Thank you, Mr. Chair and honourable members of the committee.
Our comments today are in relation to division 26, part 4, which deals with prompt payment in the construction industry.
I'm Steve Ness. The Surety Association represents the firms that guarantee the performance and payment obligations of project contractors. We protect taxpayers, as well as subcontractors and suppliers, from losses that arise from contractor failure. As the people who are called in to clean up the mess when a contractor becomes insolvent, we are strong and vocal supporters of any measure that brings about prompt payment in the construction industry, and we applaud the government for this initiative.
Our friends at GCAC mentioned the report by Reynolds and Vogel. It's 53 recommendations formed the basis of this legislation. It's a very good report, but there was one key area that was not addressed in that report: the impact of project contractor insolvency on the payments of subcontractors and suppliers down the chain. The reason it wasn't addressed is that the authors just didn't have the time to explore it thoroughly. One of the recommendations in that report was that further consultations be undertaken to find a way to address that risk. Of course, with the upcoming election, time was tight for the government as well, and there simply wasn't enough of it to undertake those consultations.
This measure, as it stands, includes nothing, no provisions, to address that risk of insolvency and to address how to complete the project and pay the bills. We're here today to propose a solution. The authors of the report, by the way, did recognize the importance of addressing the insolvency risk. I'll quote directly from that report. If a project contractor “becomes insolvent, there is significant risk that those further down the construction pyramid...will not be paid.”

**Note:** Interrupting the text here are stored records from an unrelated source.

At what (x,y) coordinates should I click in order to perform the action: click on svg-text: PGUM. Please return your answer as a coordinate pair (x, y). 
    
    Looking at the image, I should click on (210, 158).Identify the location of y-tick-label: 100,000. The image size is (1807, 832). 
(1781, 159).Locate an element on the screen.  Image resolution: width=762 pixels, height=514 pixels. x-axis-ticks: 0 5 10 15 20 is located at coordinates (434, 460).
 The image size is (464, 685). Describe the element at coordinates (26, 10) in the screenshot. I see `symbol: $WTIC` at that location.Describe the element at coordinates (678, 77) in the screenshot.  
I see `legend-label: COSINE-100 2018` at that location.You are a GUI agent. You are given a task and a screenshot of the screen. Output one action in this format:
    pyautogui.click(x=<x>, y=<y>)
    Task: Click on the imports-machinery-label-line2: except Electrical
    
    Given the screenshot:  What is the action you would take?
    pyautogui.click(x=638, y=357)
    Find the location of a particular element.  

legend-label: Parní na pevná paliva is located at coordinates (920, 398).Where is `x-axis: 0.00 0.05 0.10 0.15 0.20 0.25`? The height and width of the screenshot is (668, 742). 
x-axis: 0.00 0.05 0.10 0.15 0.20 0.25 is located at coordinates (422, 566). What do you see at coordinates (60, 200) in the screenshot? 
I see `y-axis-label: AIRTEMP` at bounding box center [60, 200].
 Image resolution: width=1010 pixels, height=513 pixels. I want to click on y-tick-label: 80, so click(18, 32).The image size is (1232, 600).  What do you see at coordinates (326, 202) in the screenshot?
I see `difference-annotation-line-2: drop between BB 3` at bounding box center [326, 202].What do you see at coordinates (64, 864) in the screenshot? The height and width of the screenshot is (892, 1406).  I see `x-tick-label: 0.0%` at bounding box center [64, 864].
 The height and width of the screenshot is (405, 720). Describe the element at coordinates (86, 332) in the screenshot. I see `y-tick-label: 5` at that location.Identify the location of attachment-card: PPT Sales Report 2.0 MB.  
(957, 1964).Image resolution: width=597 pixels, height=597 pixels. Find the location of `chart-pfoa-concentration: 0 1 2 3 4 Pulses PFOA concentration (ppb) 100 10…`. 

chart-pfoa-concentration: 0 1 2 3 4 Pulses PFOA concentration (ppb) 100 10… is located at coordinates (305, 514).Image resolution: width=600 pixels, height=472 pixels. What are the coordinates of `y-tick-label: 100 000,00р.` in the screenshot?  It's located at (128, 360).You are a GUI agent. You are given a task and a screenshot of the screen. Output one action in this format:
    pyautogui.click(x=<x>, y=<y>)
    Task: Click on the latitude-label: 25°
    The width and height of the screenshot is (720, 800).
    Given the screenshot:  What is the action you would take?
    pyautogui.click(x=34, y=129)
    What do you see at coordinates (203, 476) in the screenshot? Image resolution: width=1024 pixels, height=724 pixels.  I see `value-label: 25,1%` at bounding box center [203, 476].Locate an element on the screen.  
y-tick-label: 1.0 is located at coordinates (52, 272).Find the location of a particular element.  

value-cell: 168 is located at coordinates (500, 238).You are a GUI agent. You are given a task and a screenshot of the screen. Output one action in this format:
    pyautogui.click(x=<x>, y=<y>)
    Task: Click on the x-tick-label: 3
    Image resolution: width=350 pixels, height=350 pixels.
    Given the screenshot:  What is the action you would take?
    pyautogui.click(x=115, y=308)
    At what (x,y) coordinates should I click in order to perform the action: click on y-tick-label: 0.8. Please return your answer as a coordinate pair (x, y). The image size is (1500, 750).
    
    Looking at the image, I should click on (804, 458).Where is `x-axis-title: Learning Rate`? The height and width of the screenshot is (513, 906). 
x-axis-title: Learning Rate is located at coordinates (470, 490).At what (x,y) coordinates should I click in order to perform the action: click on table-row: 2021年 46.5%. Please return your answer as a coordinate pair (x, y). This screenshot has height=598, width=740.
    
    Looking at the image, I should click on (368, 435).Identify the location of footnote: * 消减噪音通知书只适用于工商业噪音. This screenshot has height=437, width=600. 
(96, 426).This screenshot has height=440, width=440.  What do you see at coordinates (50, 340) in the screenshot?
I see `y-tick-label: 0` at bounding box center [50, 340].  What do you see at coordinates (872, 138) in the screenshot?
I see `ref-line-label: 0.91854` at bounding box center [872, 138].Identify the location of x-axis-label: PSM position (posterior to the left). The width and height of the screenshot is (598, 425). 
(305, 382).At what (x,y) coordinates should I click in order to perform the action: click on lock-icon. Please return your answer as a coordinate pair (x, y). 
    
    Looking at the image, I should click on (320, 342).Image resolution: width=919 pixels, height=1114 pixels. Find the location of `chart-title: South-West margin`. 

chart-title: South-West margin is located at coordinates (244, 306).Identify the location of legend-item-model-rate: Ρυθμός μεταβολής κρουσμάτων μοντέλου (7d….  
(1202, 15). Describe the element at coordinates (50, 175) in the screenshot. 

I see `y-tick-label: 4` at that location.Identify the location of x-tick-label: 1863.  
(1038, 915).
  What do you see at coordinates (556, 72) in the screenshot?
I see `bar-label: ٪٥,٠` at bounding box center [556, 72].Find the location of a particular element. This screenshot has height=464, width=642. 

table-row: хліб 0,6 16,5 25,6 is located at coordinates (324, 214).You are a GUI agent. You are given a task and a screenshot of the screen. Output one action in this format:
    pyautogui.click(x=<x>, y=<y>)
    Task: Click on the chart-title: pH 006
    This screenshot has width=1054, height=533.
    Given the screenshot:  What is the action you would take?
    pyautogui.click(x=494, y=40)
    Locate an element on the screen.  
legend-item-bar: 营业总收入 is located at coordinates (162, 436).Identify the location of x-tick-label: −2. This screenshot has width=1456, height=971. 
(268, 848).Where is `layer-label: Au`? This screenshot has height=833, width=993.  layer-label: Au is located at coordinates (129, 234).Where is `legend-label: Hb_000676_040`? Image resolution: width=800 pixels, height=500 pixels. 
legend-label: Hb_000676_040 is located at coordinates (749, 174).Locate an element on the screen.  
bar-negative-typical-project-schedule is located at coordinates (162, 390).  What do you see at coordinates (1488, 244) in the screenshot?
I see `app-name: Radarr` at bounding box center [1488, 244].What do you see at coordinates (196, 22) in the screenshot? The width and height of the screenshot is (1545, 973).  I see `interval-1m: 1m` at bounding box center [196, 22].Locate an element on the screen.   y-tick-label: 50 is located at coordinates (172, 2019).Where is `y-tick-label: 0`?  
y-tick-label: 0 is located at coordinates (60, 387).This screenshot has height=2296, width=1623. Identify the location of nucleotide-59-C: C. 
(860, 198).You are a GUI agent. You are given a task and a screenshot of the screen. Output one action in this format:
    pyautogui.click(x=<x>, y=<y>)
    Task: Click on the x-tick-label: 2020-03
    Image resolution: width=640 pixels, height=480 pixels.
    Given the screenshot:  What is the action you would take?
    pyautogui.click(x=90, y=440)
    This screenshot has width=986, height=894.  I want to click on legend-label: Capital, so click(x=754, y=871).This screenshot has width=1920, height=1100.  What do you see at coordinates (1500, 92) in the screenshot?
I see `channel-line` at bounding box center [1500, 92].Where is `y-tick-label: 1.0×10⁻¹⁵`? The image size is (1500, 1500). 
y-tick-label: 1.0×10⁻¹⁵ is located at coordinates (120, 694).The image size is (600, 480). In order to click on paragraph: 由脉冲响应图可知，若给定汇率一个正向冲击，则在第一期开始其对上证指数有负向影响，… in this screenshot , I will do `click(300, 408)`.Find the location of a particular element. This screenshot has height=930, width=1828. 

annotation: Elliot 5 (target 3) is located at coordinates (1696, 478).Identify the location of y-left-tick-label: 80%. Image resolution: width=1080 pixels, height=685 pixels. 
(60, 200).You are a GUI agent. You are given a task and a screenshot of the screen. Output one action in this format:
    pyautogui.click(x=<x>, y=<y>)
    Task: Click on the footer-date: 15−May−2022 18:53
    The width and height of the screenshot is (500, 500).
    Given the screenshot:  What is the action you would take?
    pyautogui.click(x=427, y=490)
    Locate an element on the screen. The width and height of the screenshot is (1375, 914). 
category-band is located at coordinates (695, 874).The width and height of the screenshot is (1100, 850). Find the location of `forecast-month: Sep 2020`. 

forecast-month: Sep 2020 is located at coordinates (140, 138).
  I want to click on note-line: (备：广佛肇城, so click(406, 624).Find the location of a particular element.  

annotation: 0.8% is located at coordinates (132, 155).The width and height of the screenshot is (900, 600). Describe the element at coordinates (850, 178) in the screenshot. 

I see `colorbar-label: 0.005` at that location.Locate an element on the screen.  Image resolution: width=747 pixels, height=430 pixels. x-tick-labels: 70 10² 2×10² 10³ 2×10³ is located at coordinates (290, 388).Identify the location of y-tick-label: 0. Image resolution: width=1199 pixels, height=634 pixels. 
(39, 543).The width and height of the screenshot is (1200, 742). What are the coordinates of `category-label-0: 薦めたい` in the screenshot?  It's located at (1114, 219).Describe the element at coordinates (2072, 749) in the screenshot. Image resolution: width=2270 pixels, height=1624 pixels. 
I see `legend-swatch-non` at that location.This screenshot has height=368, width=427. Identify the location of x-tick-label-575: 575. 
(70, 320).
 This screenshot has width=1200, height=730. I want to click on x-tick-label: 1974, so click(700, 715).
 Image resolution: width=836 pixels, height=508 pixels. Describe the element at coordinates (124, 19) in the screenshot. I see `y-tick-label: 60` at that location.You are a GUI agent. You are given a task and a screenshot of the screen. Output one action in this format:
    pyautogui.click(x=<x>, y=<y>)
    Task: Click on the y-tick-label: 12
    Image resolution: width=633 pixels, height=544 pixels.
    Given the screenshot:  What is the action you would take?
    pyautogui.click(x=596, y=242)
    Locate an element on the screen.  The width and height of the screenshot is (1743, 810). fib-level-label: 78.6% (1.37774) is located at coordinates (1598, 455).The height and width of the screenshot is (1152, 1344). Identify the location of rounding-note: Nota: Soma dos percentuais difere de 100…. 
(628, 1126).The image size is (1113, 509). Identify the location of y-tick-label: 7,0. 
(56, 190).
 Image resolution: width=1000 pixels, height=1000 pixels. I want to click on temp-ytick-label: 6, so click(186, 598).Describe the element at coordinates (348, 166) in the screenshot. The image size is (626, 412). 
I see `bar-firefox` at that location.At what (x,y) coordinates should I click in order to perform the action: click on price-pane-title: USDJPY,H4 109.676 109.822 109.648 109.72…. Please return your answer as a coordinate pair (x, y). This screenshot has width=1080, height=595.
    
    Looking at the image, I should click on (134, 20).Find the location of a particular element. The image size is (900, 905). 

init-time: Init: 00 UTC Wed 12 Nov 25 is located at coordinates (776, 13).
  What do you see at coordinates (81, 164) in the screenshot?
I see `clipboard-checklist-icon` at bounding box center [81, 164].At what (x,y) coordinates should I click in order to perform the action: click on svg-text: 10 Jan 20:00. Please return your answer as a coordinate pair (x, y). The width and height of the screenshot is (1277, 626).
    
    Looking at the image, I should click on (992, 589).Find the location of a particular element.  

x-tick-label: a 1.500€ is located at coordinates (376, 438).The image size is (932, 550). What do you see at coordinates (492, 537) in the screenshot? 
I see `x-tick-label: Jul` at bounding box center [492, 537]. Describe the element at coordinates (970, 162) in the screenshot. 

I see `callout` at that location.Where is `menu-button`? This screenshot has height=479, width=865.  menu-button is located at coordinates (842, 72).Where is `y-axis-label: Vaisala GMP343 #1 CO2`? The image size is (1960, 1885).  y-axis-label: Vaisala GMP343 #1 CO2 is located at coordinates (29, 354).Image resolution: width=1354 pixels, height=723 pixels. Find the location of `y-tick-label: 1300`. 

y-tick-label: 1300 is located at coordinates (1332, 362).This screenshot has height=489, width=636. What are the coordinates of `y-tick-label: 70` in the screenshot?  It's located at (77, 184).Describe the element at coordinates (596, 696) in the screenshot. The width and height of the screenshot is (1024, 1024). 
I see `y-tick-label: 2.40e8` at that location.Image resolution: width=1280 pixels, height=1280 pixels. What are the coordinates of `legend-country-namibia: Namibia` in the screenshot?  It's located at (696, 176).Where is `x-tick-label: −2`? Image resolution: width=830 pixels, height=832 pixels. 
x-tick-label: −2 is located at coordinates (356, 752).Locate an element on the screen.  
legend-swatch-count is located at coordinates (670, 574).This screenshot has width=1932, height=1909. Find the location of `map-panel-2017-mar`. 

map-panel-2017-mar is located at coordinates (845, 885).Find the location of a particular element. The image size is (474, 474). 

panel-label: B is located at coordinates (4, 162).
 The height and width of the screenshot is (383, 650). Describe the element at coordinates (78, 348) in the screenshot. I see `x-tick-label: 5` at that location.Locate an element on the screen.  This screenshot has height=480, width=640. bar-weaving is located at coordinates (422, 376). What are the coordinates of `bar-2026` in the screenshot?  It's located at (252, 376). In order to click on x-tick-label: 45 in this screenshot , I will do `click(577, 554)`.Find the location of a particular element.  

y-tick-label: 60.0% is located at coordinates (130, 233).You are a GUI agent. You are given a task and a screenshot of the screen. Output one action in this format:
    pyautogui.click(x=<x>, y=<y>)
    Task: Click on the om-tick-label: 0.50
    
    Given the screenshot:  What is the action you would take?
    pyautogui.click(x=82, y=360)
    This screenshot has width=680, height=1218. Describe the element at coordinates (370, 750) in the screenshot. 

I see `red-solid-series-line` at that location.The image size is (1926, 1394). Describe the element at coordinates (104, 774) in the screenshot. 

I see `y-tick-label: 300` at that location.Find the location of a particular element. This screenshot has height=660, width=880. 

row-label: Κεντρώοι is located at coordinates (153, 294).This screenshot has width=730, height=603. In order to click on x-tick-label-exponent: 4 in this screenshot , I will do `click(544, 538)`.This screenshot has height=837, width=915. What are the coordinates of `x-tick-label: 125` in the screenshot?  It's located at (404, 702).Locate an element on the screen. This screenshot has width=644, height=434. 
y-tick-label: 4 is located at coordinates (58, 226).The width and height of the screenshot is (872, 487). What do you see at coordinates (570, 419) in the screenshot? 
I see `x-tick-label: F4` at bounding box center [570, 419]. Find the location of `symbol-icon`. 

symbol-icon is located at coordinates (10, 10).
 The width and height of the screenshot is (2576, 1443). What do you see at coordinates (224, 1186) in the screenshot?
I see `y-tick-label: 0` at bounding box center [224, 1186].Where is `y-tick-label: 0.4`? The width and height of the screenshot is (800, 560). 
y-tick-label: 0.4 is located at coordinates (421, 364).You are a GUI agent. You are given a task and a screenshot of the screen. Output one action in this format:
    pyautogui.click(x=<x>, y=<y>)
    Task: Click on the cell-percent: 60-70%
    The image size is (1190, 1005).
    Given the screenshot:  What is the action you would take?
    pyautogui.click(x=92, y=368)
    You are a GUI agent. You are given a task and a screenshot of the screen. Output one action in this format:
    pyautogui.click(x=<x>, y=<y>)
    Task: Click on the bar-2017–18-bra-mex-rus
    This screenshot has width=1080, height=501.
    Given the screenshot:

For our part, we submit to this committee today that there can be no prompt payment without first ensuring certainty of payment, and that the insolvency of a project contractor is the most serious impediment to that payment certainty. In other words, if there ain't no money to pay ya, it doesn't matter how prompt the payment requirements are.
In our written brief, which I think all of you have, we talk about the role of surety bonds in addressing that insolvency risk. We set out the reasons why the bonds are the best and really, we would argue, the only remedy that effectively addresses that risk. By the way, I should point out here that with all this talk about insolvency, it's real. It's not hypothetical. It's not remote. In 2018, our industry paid out more than half a billion dollars in losses arising from construction insolvencies, and that included the largest single contractor loss in our industry's history.
In Ontario, which is the only province to date that has enacted similar legislation, they recognize this, and the Ontario measure includes mandatory performance and payment bonds on all public work.
What we're recommending today is that the legislation be tweaked to add a one sentence placeholder to proposed section 23 that would enable the Governor-in-Council to prescribe regulations that address that risk of insolvency through performance and payment bonds. We're not proposing a hard amendment to the legislation to make surety bonds mandatory, as they did in Ontario. We are only proposing that the government be provided with the flexibility to address that real risk at a later date within the framework of the act. It will also provide the time for that additional consultation and consideration. Again, this would be in keeping with the recommendation of the Reynolds report.
Why is it important? Well, this will allow the government to finish the job and allow subcontractors and suppliers to enjoy both the certainty as well as the promptness of payment. Looking down the road, should the government choose to bring in regulations around that, it will also mean that there will be consistency with other measures, notably Ontario's which does include that right now, and consistency across the country, we believe, is important. It will also, in addition to protecting the subcontractors and suppliers, protect the taxpayers. It will see that the projects are completed without any additional cost to government.
It is consistent with existing federal policy. For PSPC, Defence Construction Canada and all the big users of construction services, most of the work that they contract right now is already done under bonds as best practice and recognized as best practice.
Finally, it's in keeping with the stated purpose of the act as set out in part 4.
With that, I'll wrap it up, Mr. Chair.
Thank you to the members of the committee, and I welcome any questions you may have.